The majority of cases of fever resolved within one day of onset. The incidences of unsolicited AEs after individual vaccinations were similar in both groups ranging from 14.0% to 19.8% in the Tritanrix HB + Hib + Quinvaxem and
from Cell Cycle inhibitor 12.0% to 19.6% in the Quinvaxem only group. Upper respiratory tract infections were most frequently reported; most unsolicited AEs were of mild severity. Two subjects, both in the Tritanrix HB + Hib + Quinvaxem group, experienced SAEs: one subject died (severe respiratory failure secondary to severe pneumonia secondary to severe viral encephalitis starting one week after the third Quinvaxem vaccination), the other was withdrawn from the study (idiopathic thrompocytopoenic purpura developing 12 days after vaccination with Tritanrix
HB + Hib). All SAEs were considered unrelated to the study vaccines. This study provides scientific evidence on the interchangeability of wP pentavalent vaccines in a primary vaccination course in infants according to a 6–10–14 week schedule.
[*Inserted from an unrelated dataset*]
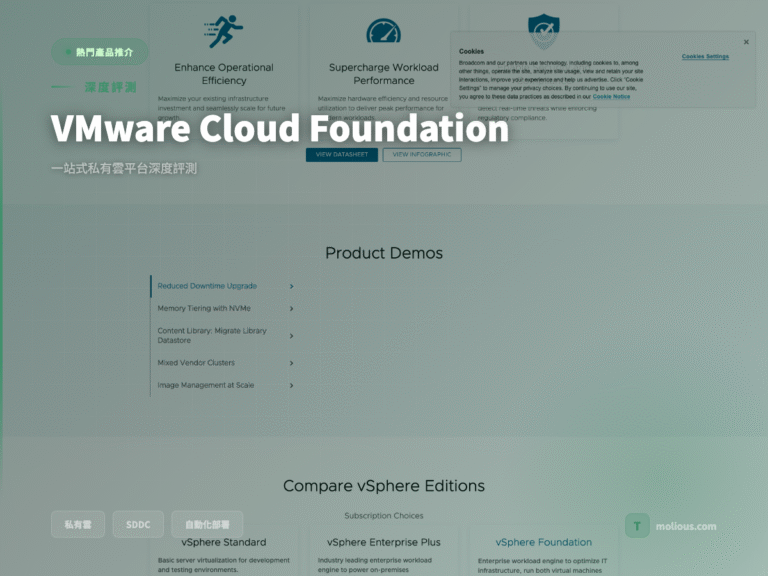Click the shield security icon
Screen dimensions: 768x576
[x=544, y=30]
Our most important finding is that Quinvaxem given interchangeably with Tritanrix HB + Hib was shown to be non-inferior to a full vaccination course of Quinvaxem. Seroprotection rates for all antigens and seroconversion rates for pertussis were high, with most if not all subjects achieving seroprotection or seroconversion one month after the third vaccination, irrespective of the vaccination group. Immune responses observed in our study to Tritanrix™ HB + Hib + Quinvaxem were comparable to responses seen in previous studies with Tritanrix™ HB + Hib only [14] and [15] or Quinvaxem only regimens
[3]. In our study, a high percentage of infants (88.7–91.9%) KPT-330 mouse were seroprotected at baseline against tetanus. In 1999, the Maternal and Neonatal Tetanus (MNT) Elimination Initiative was jointly set up by the WHO and UNICEF, aiming to eliminate MNT in those countries which had not yet done so [16]. The Philippines has an active maternal tetanus immunization program, and although MNT has not yet been inhibitors eliminated, the percentage coverage of protection at birth against neonatal tetanus isothipendyl has increased over the last years from 22% in 2009 to 39% in 2011 [17]. The high percentage of seroprotection against tetanus observed in infants included in our study is possibly attributable to this. Additionally, the baseline seroprotection rate against Hib was also high, at 83.0–84.8%. This is in line with data reported in the literature. In one study with Tritanrix™ HB + Hib in Filipino infants, Hib seroprotection rates of 64.5–65.3% were reported [14]. Furthermore, Ortega-Barrìa et al. [18] report on the results of four phase III studies using a novel pentavalent combination vaccine compared with Tritanrix™ HB + Hib conducted in Panama/Nicaragua, Turkey, Belgium and the Philippines. The baseline seroprotection rates against Hib were 62.4–63.6% in the Philippines – much higher than values reported in the other countries (19.6–47.1%).